First you have to find the right coating mix. In this instance I used self-rising flour and spices, soak them in hot sauce, dip in mix and fry. After frying toss with more hot sauce and bake a few minutes. They were perfect!
1 package fresh or frozen chicken wings, tips removed and drumettes cut from wing
1 cup self-rising flour (make your own with AP flour, 1 1/2 tsp baking powder and 1/4 tsp salt)
1-2 tsp garlic powder
1-2 tsp course-ground black pepper
Texas Pete Buffalo Wing Sauce
Place all wing pieces in a large zip-top bag and soak in hot sauce.
Add self-rising flour, garlic powder and course-ground black pepper to another gallon zip-top bag.

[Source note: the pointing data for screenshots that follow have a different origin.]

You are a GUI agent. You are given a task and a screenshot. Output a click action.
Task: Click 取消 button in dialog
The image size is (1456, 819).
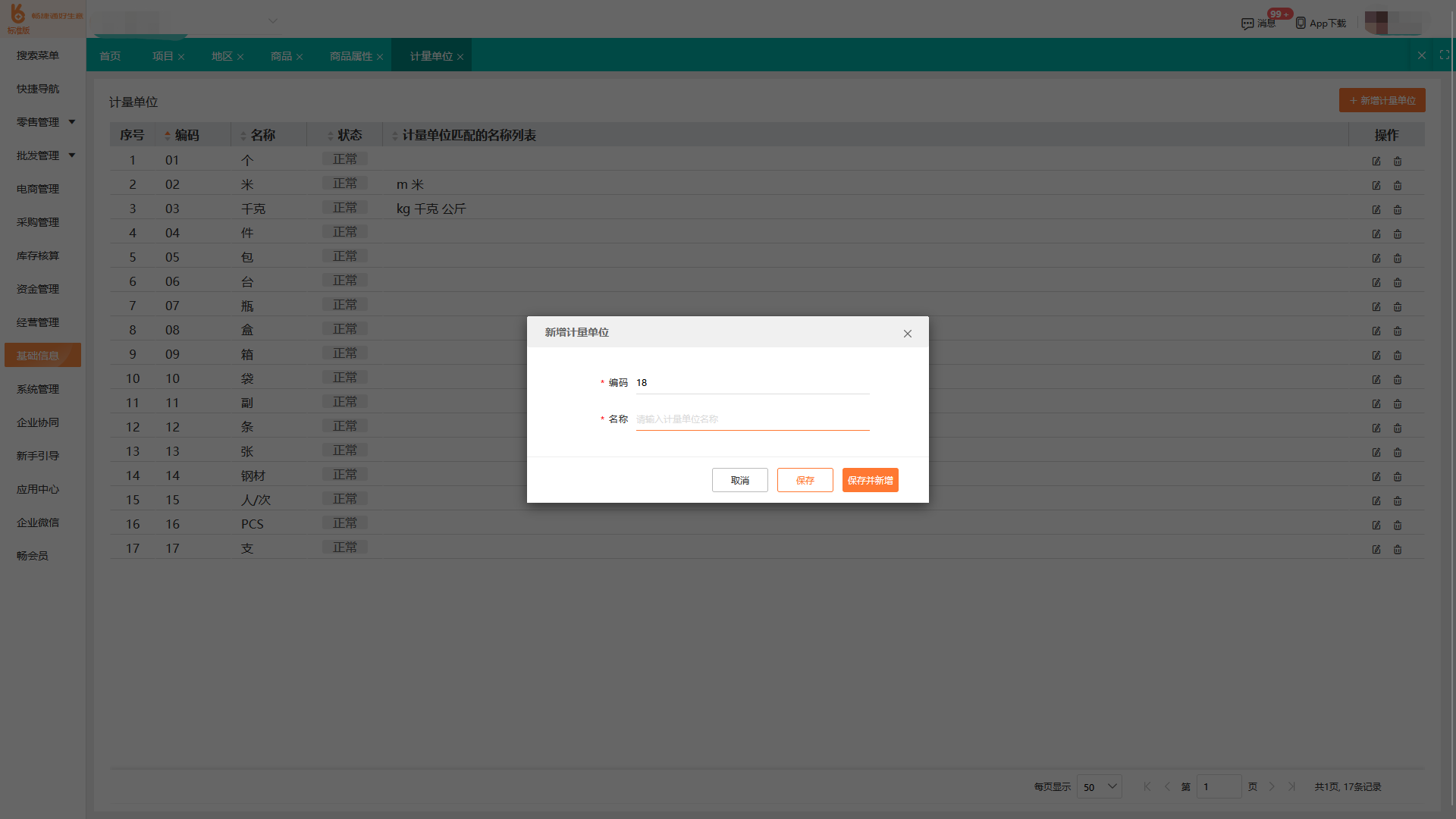coord(740,480)
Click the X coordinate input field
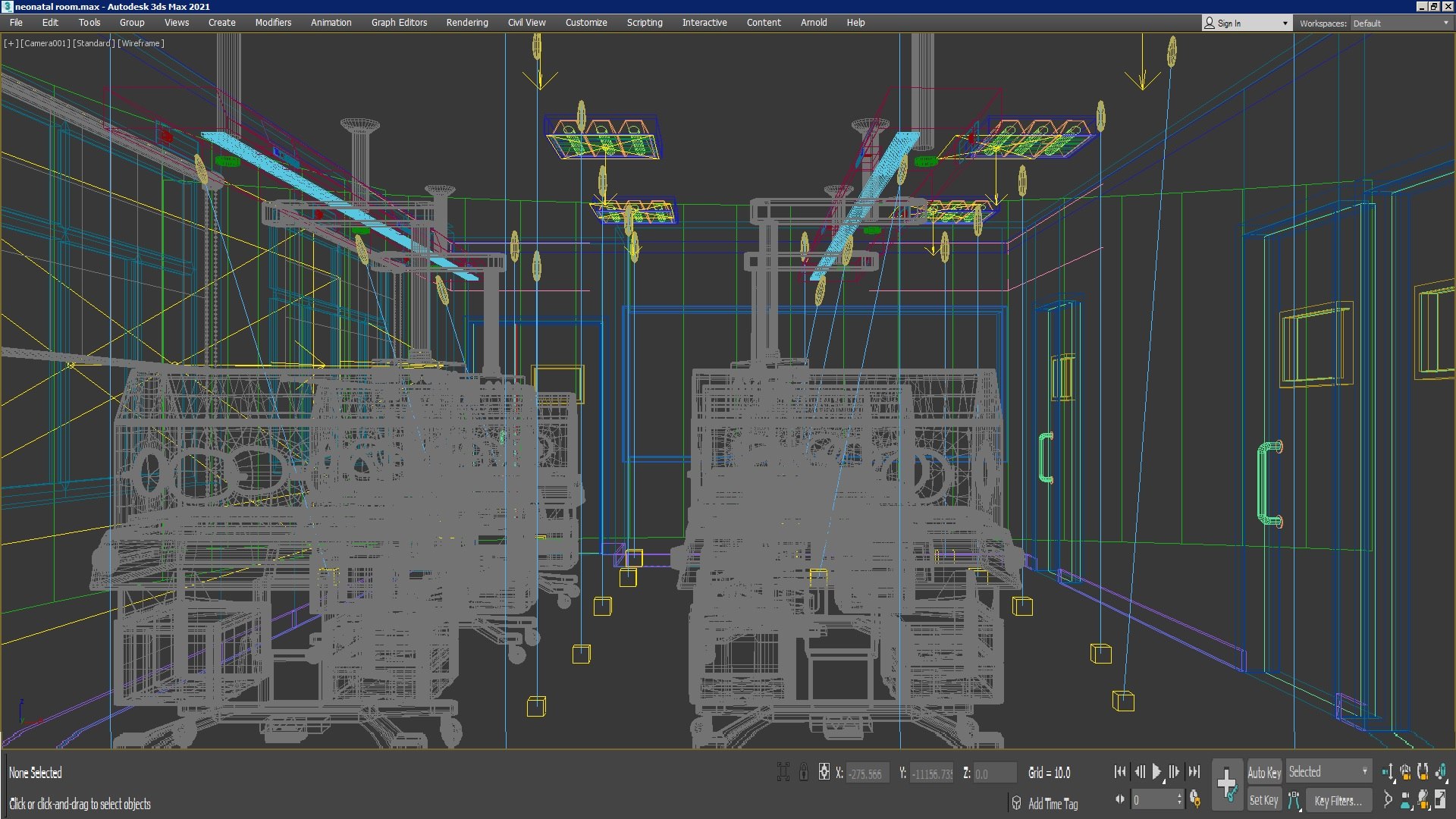 [x=866, y=774]
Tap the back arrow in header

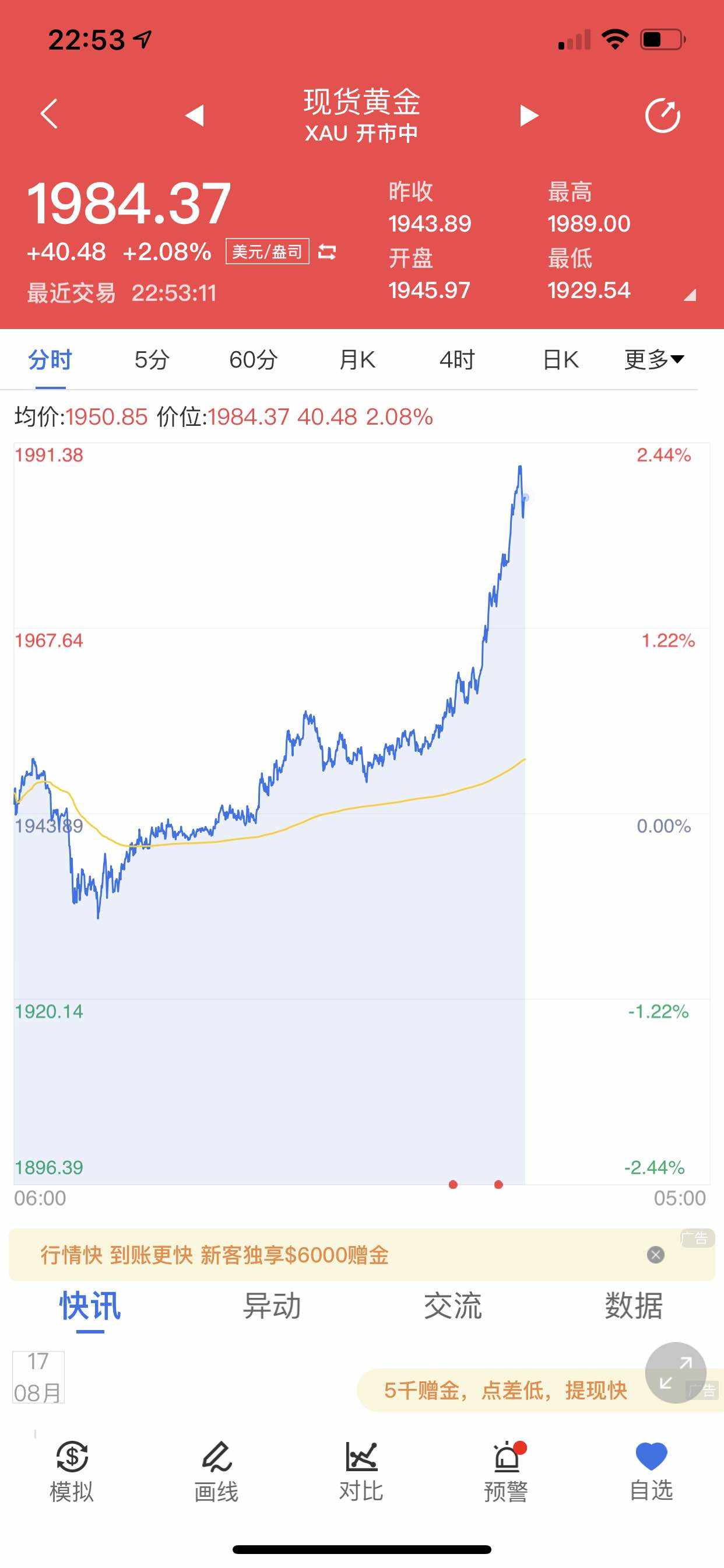(50, 114)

Add soaked wings to flour mixture and shake to coat.
Allow to dry on a cooling rack with paper towels underneath, for at least one hour at room temperature.
Place wings, 6-8 at a time, in a deep fryer with the oil at 375-400 degrees. Alternately, you can use a Dutch oven or large, deep pan filled with 3-inches of oil.
Fry until wings are cooked through; drain on rack with paper towels underneath.
Place cooked wings in baking pan and toss to coat with Texas Pete Buffalo Wing Sauce.
Heat in oven at 400 degrees a few minutes, or until hot.
Serve immediately with celery sticks and blue cheese or ranch dressing.